▸ Set of tasks:
- a) According to the Model 3 forum thread, who is responsible for traffic regulations in the U.S.?
- b) Write out the stretch of the Model 3 forum thread from "So this is my" through "(Jun 28, 2017)", word for word.

▸ Supplied text:
My take: FSD is YEARS away. Almost nobody pays money for FSD when they buy a Tesla because it may not be ready by the time you're ready to sell the car. As I said above, I currently don't trust the car to do AP. I sure as hell would NOT trust it to do FSD until the software is MUCH more refined which it may be extremely quickly with 500,000 more M3s on the road. The software isn't the problem though. The bigger issue is that THERE ARE NO LAWS governing autonomous vehicles. Who is responsible in an accident? What if there's a mechanical failure leading to an unavoidable accident? In the U.S., the STATES are responsible for traffic regulations. How can a FSD Tesla drive from California to Florida when 5 states along the route don't allow autonomous vehicles? You get my drift... PLUS, lawmakers are notoriously slow at passing major legislation like this. Hence, I believe the technology will be ready WAY before the laws are in place. When FSD is finally ready to be released and the laws are in place, THEN I'll put down my money to turn on the feature.

So this is my crash course for all of you Model 3 reservationists that have a little bit of time to wait before your configurator pops up. As the technology at Tesla is constantly updating, I'm sure many things I've mentioned will change or possibly become obsolete by the time you get your car (especially for RHD countries....sorry!)


----------



## NEO (Jun 28, 2017)

Thanks for the info! I really hope it has acc for those that don't want to pay for the EAP.


----------



## Michael Russo (Oct 15, 2016)

Brokedoc said:


> (...)
> *What to expect on Your Tesla Model 3:*
> The easy answer is: we can only guess (...)
> 
> ...


Thank you for this excellent summary!

▸ Dataset extract:
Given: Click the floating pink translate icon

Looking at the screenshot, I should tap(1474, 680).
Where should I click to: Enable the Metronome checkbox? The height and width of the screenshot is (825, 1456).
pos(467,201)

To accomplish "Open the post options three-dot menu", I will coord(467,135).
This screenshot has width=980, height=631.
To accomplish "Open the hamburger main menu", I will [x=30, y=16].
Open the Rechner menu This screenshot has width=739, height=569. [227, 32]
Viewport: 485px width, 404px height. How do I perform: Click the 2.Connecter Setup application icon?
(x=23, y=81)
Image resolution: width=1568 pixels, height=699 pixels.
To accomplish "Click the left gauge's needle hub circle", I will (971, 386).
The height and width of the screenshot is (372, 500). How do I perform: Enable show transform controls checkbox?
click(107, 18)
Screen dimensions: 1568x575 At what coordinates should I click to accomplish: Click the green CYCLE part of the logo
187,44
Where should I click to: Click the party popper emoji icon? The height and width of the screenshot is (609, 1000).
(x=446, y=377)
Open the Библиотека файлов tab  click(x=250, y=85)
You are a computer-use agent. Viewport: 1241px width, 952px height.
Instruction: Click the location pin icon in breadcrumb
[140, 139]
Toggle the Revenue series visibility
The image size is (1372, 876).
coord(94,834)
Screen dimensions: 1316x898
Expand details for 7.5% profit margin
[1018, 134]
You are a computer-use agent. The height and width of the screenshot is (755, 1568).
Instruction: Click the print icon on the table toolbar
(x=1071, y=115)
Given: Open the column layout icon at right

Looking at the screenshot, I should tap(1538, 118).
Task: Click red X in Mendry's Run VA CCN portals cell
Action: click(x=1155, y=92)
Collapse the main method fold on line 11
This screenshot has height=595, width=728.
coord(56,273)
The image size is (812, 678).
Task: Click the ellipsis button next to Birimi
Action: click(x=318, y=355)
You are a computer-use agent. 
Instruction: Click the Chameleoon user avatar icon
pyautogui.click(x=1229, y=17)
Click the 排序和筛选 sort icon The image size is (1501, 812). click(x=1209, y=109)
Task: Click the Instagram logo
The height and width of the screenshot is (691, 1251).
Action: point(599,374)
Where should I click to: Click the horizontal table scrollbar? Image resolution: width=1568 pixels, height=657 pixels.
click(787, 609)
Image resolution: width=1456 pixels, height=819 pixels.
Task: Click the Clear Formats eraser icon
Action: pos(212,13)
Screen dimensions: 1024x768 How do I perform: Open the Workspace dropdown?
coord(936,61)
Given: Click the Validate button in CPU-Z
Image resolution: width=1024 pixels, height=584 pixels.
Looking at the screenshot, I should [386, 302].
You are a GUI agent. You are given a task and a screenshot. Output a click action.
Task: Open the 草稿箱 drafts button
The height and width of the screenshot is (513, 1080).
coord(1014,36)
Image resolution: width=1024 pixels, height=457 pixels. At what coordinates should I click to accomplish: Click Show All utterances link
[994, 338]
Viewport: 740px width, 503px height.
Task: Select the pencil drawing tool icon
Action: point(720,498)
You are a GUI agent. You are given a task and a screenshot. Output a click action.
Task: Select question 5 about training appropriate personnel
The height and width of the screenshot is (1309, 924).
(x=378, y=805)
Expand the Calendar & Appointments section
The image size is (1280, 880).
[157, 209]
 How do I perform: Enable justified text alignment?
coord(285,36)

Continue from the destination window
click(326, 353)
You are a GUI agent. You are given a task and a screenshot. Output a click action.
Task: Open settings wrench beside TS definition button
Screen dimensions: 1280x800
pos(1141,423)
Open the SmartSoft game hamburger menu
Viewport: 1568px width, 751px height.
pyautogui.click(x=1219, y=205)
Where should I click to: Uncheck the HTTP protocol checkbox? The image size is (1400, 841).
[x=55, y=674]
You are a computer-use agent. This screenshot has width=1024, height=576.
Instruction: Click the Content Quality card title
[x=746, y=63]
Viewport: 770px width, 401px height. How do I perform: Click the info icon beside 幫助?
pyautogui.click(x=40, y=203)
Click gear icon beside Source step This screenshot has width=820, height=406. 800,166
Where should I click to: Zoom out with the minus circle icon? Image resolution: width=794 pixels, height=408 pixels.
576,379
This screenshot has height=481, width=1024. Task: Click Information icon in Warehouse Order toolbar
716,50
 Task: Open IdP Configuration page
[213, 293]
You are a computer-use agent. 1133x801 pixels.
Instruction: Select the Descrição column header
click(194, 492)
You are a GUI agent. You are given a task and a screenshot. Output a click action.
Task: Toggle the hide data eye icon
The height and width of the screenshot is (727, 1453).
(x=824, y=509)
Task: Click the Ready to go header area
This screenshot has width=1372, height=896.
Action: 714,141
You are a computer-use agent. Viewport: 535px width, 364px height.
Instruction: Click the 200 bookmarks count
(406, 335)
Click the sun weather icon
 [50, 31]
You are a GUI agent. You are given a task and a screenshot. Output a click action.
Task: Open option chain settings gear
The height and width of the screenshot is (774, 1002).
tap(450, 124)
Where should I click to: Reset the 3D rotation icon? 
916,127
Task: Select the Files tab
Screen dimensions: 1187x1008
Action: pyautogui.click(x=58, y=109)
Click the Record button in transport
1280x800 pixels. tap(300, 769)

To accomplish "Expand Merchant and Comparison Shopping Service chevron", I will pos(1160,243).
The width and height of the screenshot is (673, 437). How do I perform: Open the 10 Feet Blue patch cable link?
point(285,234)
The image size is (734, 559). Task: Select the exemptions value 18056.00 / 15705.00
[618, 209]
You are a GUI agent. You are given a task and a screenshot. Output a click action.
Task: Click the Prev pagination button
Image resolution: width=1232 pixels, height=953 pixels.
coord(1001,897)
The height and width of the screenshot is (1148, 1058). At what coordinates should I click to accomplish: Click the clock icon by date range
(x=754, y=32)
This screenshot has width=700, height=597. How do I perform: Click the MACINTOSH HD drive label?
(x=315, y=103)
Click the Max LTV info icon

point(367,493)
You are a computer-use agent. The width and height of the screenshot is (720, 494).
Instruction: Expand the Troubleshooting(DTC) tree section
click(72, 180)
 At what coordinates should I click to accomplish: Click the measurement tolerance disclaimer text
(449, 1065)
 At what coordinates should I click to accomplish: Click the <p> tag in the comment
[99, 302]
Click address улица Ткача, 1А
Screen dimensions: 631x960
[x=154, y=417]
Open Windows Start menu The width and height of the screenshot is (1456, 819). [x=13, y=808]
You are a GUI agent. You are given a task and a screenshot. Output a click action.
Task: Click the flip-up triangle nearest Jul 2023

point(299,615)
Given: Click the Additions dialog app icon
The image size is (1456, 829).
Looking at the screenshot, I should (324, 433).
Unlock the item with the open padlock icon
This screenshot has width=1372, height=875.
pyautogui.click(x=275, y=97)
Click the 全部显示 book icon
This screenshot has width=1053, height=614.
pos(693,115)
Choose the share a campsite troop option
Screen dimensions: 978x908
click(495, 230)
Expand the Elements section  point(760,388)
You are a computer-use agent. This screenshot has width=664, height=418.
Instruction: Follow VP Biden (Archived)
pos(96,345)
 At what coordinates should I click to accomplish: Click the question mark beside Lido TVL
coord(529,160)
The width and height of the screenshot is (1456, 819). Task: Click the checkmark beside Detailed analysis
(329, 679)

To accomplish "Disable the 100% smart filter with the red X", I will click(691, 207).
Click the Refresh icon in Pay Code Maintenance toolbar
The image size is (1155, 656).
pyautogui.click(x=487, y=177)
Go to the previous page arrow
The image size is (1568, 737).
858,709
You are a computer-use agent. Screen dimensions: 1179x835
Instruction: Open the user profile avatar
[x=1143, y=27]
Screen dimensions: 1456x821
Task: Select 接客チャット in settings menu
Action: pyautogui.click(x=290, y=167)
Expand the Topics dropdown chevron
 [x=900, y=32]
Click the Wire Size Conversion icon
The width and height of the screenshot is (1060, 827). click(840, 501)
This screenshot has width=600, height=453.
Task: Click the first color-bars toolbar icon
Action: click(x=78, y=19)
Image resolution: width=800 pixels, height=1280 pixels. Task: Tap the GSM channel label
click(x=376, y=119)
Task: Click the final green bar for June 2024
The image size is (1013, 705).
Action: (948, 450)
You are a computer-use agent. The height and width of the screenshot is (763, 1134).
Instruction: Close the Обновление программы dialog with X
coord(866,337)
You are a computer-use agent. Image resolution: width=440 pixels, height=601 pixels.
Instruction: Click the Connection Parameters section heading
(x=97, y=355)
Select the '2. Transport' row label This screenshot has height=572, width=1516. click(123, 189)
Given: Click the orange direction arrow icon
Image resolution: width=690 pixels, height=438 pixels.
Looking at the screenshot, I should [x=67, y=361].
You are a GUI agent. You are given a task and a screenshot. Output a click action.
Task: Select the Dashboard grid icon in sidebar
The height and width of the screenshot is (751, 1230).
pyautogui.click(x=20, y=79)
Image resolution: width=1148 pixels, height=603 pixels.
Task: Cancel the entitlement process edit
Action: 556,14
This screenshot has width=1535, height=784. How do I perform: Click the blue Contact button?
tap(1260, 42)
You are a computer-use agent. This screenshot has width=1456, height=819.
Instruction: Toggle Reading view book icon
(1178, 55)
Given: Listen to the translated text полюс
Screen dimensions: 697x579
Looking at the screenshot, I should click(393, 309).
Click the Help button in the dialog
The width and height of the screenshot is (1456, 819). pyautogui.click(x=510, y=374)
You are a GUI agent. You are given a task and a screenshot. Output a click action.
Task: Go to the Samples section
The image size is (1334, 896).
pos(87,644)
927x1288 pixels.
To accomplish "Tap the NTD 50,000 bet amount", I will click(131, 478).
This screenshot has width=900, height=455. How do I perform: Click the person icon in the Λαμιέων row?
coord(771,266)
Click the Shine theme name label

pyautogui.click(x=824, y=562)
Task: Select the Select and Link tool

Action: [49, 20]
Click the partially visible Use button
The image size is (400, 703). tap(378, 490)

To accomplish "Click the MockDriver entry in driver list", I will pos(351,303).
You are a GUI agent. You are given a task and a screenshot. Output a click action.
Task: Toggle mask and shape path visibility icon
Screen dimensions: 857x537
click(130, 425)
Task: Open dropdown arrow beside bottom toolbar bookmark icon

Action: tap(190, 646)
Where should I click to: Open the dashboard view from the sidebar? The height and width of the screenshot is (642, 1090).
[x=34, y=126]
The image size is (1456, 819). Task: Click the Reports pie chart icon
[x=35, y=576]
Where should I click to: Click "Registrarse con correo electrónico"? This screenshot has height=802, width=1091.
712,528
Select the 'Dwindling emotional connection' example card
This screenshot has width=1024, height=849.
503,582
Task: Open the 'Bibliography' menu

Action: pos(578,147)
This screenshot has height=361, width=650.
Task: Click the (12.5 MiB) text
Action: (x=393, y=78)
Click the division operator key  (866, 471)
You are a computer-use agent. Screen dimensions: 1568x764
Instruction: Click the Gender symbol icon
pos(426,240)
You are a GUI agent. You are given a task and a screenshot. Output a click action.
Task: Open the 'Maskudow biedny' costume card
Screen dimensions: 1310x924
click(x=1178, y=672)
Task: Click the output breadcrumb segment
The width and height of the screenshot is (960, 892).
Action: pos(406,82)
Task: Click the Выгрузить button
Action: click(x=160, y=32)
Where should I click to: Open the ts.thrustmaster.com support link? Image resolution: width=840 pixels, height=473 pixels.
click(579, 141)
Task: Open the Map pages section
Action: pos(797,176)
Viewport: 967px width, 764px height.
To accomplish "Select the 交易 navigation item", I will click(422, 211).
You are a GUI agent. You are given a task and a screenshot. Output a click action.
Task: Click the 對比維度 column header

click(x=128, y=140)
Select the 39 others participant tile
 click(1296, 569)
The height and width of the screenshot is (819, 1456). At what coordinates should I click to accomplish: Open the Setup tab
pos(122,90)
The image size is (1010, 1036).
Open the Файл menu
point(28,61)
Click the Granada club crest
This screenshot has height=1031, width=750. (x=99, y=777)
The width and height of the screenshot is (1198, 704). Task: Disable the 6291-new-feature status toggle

▸ Solved problems:
- a) The states.

- b)
So this is my crash course for all of you Model 3 reservationists that have a little bit of time to wait before your configurator pops up. As the technology at Tesla is constantly updating, I'm sure many things I've mentioned will change or possibly become obsolete by the time you get your car (especially for RHD countries....sorry!)


----------



## NEO (Jun 28, 2017)